Westy Blonde Clone

Westvleteren 12 is said to be one of the best trappist beers in the world. It is produced by the Trappist Abbey of Saint Sixtus in Vleteren, Belgium. On our last European adventure (and second adventure with Oliver), we visited the abbey-owned cafe and visitor centre called In de Vrede, which is across the street from the monastery.
We have tried all three of the beers: the blonde (5.6% ABV), the Westvleteren 8 (formerly called Extra; 8% ABV), and the Westvleteren 12 (formerly called Abc; 10.2% ABV). I personally love the Westvleteren Blonde the best.

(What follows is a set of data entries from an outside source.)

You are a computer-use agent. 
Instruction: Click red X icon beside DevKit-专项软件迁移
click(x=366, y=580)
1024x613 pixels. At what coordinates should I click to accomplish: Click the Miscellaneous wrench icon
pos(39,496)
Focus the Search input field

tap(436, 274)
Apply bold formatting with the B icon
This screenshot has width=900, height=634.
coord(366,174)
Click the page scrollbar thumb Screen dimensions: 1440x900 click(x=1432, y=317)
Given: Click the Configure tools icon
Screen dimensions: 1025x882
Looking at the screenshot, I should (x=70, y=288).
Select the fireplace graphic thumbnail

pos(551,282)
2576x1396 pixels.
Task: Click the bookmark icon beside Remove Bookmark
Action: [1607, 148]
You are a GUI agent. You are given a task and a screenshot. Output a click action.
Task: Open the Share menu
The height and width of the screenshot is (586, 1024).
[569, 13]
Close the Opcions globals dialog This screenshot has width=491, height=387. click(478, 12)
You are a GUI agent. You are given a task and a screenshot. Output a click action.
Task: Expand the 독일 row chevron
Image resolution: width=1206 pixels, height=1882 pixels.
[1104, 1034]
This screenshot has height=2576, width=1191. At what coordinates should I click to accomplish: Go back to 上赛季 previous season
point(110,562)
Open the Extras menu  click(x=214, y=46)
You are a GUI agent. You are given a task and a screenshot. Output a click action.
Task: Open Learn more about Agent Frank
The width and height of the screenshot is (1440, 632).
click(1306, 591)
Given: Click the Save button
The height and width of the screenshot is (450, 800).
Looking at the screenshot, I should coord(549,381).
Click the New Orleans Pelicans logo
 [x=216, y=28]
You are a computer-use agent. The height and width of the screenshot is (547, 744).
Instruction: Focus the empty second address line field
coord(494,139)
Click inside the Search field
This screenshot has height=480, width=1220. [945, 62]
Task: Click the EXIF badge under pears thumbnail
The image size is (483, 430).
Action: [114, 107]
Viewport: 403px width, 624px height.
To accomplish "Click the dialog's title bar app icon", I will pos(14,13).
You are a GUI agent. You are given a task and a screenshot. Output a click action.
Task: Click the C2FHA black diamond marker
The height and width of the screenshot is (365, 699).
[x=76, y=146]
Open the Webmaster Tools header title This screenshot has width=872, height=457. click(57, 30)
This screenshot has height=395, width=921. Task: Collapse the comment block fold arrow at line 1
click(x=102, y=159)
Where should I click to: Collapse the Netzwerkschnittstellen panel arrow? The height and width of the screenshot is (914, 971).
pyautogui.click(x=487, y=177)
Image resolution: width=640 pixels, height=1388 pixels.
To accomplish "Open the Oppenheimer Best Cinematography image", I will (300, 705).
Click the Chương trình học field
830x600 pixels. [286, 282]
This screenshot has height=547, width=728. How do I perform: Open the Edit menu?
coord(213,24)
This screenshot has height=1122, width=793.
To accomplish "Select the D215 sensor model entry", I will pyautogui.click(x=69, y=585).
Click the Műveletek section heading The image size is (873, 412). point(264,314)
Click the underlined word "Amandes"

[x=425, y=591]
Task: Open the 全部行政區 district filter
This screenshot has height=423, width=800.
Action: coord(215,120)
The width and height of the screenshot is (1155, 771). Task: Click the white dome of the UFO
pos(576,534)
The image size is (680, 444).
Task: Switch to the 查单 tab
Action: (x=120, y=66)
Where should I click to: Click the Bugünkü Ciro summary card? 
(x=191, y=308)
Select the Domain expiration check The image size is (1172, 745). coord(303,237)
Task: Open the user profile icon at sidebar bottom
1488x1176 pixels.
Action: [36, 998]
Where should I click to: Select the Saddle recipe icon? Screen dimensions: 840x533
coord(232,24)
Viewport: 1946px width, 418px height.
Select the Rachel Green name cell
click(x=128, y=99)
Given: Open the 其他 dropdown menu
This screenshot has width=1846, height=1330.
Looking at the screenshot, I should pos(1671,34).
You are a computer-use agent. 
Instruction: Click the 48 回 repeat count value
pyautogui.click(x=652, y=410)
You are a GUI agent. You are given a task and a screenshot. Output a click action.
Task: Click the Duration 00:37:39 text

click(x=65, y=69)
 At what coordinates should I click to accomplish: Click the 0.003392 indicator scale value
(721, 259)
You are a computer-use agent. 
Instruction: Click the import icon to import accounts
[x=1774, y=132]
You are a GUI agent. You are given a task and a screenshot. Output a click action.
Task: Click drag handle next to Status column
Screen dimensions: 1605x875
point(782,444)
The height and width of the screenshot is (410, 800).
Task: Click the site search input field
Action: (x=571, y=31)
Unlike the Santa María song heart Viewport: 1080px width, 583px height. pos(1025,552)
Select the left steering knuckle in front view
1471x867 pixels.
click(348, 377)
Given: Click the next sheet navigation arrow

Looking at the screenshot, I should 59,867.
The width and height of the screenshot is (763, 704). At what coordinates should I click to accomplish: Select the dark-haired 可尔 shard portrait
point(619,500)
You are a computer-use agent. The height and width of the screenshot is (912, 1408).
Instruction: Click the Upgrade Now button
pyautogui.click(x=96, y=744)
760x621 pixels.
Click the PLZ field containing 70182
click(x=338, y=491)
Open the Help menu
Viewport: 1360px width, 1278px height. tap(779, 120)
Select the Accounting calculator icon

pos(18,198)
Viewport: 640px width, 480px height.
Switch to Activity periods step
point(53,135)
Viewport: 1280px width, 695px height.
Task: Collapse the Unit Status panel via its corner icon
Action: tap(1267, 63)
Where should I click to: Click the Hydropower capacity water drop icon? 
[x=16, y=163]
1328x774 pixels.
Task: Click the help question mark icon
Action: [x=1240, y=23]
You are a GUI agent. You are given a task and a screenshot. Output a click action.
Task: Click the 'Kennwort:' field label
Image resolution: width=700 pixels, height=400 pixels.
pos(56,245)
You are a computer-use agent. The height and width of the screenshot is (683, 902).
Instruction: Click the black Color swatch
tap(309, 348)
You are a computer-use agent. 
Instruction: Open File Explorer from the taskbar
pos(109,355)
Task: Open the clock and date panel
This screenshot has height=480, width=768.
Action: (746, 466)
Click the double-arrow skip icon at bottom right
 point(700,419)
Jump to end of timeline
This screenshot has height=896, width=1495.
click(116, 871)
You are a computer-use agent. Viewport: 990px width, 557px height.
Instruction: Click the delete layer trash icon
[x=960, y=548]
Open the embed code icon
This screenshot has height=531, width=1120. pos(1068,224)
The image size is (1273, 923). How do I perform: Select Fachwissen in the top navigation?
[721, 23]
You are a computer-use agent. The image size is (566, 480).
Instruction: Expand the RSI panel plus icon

Due to my preference and because both the Westvleteren 8 and Westvleteren 12 are bottle conditioned (something we have yet to attempt), our next beer on the docket was to attempt to clone the Westvleteren Blonde.

This brew was adapted from The Mad Fermentationist and BeerSmith recipes.

 

Westvleteren Blonde Clone

Recipe:
6 lbs Belgium Pale Ale
3 lbs Weyermann Floor Malted Bohemian Pilsner Malt
½ lb Weyermann Acidulated Malt
1 oz German Northern Brewer (5.3 aa)
1 oz German Hallertau (2.7 aa)
2 oz Styrian Goldings (5.7 aa)
¾ lb granulated sugar
Yeast: Safale BE-134 Belgian (dry)
1 tablet whirlflock
Gypsum, if needed

Total grain bill: 9.5 lbs (10.25 lbs with sugar)

Process:

  1. Heat 4 gallons of water at 147°F (63.9°C)
  2. Mash for 60 minutes
  3. Check pH during mash, adjust pH to 5.2-5.5 using acidulated malt and gypsum
  4. Mashout at 165°F (73.9°C) for 20 minutes
  5. Sparge 3.5 gallons (13.25 L) to 6.5 gallons (24.6 L).
    Target SG=1.053
    If SG is a bit lower (1.047), add sugar to increase the SG.
    In our experience, 0.25 lbs of sugar increased SG by ~0.0025
  6. Boil for 75 minutes
    Hop 1 @ 60 minutes: 1 oz German Northern Brewer
    Hop 2 @ 20 minutes: 1 oz German Hallertau
    Hop 3 @ 12 minutes: 2 oz Styrian Goldings
    Target OG=1.063
  7. Rehydrate 1 sachet of yeast in 1 cup (250 mL) room temperature water
  8. Oxygenate wort in fermentation vessel as much as possible
  9. Pitch yeast at 68°F (20°C). Target volume = 5.5 gallons (20.8 L)
  10. Allow fermentation vessel to warm up to 76°F (24.4°C)
  11. Primary for 1 week, secondary for 2 weeks

BrewDay Notes:
We accidentally added 1 lb of acidulated malt to the water (good thing it was the first thing we put in the tank). We scooped out what we thought was half of the malt.
We therefore ended up with a pH of 3.2.
We sparged with 2¾ gallons (10.4 L) because we were concerned about hitting a specific SG. We sparged to 5.5 gallons (21 L) with a SG=1.054.
We transferred 4.25 gallons (17 L) of wort into the fermentation vessel with an OG=1.063.
After 5 days in fermentation vessel, we transferred beer into a corny keg and force carbonated to 7 psi. We then placed the keg into the kegerator for its secondary.

Tasting Notes:
Nose: banana, wheat, almond, hint of footy
Palate: pleasant sweetness, hint of clove, orchard fruit (apple, pear)
Finish: fairly dry, bit of “funk” though not unpleasant, no lingering flavors
7% ABV

Final Thoughts:
We love this beer. It is not exactly Westvleteren Blonde, but it is a great tribute and has a nice Belgian flavor to it. 
The ABV is a bit on the high side, but the beer is still an easy-drinker.